Lug is the Celtic god of light, and the name 'Lea' may be derived from this name. The town now known as Luton is named after this river which may mean the river of the god Lugus. 'Ton' is an Old English name for a town or large settlement. So Luton could mean "the town on the river of Lugus", although this is speculation.
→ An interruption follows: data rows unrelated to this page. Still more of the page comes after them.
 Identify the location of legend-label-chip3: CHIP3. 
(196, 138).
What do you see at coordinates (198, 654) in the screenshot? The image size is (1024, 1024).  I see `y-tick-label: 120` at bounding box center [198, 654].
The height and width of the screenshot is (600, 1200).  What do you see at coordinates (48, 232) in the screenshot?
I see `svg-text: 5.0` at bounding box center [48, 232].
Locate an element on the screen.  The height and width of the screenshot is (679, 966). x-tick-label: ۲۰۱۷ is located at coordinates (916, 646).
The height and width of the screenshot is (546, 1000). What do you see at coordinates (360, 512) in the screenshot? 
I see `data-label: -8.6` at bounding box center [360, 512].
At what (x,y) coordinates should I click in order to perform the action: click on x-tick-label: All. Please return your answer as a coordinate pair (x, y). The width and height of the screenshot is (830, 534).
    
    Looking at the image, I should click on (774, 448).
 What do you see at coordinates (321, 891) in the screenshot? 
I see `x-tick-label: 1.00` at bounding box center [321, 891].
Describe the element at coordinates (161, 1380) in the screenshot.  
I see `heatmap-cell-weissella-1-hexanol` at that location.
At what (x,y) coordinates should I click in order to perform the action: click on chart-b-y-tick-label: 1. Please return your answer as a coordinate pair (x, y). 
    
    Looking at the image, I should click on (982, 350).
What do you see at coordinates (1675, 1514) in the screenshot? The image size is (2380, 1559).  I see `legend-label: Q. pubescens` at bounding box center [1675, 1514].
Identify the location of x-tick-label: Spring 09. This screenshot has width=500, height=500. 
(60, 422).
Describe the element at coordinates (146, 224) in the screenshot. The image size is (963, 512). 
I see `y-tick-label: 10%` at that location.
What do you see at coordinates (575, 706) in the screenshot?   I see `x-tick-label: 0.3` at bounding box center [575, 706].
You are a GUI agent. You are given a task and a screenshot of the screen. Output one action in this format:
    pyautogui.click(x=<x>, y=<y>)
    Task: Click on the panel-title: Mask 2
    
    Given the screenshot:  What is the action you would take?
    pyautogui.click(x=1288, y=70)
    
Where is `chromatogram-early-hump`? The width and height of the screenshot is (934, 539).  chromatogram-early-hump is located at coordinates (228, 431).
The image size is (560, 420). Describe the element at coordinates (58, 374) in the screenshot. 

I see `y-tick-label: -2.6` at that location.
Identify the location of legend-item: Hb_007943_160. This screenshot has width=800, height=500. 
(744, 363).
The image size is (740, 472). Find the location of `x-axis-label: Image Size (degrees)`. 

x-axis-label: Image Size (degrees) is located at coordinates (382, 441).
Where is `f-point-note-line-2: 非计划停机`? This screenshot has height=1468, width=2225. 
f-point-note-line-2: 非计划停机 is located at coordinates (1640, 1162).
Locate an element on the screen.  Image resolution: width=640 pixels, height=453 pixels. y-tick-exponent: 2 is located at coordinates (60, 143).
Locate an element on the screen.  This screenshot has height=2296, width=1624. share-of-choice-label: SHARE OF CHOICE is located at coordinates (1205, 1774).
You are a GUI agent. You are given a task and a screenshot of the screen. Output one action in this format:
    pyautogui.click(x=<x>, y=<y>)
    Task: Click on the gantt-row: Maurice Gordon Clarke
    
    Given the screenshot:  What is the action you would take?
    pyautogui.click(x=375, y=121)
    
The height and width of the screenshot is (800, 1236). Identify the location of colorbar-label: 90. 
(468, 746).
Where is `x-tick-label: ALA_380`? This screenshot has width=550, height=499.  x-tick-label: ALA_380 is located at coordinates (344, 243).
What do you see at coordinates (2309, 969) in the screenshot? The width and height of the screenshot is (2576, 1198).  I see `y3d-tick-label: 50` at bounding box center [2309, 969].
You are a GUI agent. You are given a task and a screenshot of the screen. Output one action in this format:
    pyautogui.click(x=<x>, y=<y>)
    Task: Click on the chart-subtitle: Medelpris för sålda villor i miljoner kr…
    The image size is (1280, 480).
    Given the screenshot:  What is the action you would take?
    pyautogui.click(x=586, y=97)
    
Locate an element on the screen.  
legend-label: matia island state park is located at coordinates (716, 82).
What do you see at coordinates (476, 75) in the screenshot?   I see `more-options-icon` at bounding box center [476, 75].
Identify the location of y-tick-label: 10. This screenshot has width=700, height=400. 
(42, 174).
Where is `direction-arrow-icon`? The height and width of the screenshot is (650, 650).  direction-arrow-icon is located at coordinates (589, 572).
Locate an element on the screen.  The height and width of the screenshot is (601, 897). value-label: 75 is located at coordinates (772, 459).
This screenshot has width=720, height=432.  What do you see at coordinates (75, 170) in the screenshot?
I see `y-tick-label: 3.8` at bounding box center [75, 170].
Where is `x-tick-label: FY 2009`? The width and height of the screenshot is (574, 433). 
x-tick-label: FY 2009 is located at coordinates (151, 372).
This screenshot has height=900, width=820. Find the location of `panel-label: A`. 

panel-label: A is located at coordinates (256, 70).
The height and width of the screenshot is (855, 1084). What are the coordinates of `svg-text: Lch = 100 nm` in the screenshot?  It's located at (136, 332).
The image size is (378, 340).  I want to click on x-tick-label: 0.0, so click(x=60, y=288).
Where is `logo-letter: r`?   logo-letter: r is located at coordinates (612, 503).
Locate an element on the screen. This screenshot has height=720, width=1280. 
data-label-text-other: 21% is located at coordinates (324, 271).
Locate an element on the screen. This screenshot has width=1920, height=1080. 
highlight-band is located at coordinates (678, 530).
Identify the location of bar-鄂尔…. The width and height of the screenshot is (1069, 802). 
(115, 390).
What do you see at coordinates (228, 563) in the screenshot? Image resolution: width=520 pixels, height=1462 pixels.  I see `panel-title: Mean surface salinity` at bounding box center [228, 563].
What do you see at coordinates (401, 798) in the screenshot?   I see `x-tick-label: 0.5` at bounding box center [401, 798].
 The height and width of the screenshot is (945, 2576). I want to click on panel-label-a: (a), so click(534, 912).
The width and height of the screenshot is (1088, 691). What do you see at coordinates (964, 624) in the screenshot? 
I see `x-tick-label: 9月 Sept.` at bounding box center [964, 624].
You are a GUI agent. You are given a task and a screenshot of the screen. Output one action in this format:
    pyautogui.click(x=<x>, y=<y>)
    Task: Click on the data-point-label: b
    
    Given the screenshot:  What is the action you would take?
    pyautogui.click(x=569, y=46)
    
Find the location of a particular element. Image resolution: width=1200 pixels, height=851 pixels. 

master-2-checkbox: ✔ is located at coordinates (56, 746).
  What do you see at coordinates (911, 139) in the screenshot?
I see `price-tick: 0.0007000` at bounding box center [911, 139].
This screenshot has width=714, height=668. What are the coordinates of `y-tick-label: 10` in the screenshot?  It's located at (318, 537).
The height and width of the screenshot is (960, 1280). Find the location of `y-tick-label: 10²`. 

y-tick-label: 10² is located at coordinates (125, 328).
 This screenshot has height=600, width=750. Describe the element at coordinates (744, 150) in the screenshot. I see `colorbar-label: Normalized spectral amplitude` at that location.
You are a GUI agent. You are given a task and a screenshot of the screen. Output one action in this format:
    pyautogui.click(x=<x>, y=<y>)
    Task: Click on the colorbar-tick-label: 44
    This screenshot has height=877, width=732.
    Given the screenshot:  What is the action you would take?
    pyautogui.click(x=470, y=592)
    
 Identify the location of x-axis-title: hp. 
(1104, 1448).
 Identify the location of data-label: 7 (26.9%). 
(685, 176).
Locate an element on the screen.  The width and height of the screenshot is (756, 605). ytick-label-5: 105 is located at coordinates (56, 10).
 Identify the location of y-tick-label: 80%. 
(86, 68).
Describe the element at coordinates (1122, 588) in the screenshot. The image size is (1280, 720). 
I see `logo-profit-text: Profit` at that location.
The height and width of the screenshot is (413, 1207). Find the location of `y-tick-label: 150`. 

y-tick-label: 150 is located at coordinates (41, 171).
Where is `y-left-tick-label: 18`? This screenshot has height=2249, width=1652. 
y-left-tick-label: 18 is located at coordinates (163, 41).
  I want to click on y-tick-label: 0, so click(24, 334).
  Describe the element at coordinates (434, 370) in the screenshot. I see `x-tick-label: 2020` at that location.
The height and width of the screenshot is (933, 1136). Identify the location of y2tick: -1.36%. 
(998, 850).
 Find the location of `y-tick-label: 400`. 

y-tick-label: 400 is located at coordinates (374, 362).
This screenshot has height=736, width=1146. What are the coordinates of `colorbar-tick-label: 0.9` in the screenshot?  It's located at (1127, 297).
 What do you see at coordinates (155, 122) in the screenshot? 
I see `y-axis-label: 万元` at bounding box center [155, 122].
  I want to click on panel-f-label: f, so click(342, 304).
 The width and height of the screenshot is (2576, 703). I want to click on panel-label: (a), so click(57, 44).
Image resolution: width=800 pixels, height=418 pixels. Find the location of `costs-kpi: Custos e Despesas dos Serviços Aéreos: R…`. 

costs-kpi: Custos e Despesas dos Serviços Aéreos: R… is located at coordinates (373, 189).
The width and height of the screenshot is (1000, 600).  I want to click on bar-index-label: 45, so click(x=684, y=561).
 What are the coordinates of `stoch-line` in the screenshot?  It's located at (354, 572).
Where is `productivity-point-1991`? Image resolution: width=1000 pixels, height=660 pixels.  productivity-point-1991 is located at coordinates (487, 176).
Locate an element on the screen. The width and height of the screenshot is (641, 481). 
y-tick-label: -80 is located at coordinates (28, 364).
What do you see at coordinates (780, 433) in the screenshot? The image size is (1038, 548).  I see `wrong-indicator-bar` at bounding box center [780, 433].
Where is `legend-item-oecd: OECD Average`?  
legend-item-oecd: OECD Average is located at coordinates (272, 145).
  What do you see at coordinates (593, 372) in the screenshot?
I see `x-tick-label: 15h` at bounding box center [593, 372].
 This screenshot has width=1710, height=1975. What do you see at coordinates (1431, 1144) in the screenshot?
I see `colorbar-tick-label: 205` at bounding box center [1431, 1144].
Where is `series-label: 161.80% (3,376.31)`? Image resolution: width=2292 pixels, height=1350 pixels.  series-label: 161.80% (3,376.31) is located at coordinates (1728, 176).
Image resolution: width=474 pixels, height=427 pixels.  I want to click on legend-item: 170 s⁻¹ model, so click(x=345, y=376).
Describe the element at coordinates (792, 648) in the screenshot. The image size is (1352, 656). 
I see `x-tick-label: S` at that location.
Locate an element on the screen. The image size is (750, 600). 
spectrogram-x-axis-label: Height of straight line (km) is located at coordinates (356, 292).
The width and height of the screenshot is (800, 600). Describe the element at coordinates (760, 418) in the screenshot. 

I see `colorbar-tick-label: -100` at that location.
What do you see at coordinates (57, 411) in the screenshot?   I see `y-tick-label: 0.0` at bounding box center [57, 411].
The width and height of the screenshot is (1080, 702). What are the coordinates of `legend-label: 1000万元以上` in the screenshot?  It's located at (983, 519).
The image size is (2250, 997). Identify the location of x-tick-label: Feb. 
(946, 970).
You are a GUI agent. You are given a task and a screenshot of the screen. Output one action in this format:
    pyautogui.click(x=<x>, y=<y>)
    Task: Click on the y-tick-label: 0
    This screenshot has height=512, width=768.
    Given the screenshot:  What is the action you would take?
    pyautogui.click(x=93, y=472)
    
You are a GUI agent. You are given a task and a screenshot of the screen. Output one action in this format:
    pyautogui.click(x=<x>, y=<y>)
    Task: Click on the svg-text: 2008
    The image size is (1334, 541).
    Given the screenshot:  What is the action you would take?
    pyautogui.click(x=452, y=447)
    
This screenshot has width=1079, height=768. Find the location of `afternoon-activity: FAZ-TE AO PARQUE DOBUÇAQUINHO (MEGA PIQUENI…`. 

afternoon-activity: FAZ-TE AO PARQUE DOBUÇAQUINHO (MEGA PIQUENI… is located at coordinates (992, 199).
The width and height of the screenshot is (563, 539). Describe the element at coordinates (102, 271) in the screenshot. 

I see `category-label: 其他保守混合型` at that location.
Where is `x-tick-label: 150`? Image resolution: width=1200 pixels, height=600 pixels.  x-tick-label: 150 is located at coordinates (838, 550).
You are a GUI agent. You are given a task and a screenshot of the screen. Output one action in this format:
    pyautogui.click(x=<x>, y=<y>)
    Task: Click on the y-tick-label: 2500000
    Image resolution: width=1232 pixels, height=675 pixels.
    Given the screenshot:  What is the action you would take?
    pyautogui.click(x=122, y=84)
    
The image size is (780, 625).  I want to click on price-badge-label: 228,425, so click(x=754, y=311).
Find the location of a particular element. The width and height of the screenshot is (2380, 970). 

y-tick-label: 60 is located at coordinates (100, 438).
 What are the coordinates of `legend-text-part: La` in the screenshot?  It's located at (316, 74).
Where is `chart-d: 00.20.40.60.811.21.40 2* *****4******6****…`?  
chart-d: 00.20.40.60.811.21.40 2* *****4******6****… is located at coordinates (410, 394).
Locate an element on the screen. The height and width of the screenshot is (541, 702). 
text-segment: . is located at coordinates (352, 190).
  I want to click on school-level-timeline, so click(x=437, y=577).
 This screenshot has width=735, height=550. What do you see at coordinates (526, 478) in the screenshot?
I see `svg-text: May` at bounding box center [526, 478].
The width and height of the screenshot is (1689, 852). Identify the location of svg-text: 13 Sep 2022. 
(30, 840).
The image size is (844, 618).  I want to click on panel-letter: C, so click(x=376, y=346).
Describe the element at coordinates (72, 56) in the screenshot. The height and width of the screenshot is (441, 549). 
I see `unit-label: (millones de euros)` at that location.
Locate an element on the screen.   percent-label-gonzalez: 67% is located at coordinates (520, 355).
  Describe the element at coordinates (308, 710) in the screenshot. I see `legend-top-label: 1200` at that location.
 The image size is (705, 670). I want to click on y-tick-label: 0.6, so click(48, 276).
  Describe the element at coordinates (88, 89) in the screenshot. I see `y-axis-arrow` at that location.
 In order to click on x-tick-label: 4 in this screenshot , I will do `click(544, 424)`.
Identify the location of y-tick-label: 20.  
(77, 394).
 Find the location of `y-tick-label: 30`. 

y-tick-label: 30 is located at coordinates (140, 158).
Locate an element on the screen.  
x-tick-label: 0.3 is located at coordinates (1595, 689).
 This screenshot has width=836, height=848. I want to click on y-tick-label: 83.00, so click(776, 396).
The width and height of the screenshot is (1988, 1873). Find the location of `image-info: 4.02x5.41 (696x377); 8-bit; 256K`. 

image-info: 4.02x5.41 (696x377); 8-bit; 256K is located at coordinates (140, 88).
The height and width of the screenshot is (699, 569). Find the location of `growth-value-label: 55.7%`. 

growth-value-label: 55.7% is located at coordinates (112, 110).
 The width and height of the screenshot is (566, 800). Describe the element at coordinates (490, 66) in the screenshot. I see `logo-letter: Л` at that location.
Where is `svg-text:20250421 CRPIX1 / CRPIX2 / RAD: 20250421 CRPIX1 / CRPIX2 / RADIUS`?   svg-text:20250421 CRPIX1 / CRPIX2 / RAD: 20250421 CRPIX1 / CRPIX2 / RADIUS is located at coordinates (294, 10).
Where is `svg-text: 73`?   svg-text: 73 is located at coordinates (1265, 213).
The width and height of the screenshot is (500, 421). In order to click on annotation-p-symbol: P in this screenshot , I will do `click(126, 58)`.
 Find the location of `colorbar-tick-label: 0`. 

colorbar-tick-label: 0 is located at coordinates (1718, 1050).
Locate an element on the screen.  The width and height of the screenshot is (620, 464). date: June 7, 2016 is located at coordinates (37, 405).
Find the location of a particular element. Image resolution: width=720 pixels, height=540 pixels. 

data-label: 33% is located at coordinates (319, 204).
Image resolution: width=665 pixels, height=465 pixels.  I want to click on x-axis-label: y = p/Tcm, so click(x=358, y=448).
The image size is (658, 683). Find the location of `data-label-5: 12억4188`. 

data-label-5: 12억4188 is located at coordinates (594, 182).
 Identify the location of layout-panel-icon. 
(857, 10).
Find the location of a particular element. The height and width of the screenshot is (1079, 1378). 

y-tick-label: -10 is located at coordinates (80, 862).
The English Heritage record notes that Waulud may be a corruption of the name Wayland (the smith) who was a Norse god, also known as Wolund, Weyland or Weland (see also Wayland's Smithy). The record also mentions that "some early writers" believed Waulud's Bank to be a place called Lygeanburgh (the similarly sounding Limbury meaning a fortified place on the river Lea is nearby). This was one of four settlements mentioned in the Anglo-Saxon Chronicle captured by Cuthwulf (Prince of Wessex) in 571 AD. Lygeanburgh and Limbury were almost certainly the same place, but so far there has been no excavated evidence to link them directly with Waulud's Bank.

There are no foundations for rumours that a substantial Roman villa once existed in Bramingham Road which borders Waulud's Bank. As mentioned above the site is close to the point where the prehistoric Icknield Way fords the river Lea, and about 5 mi in distance from Watling Street in Dunstable - also connected with Roman history.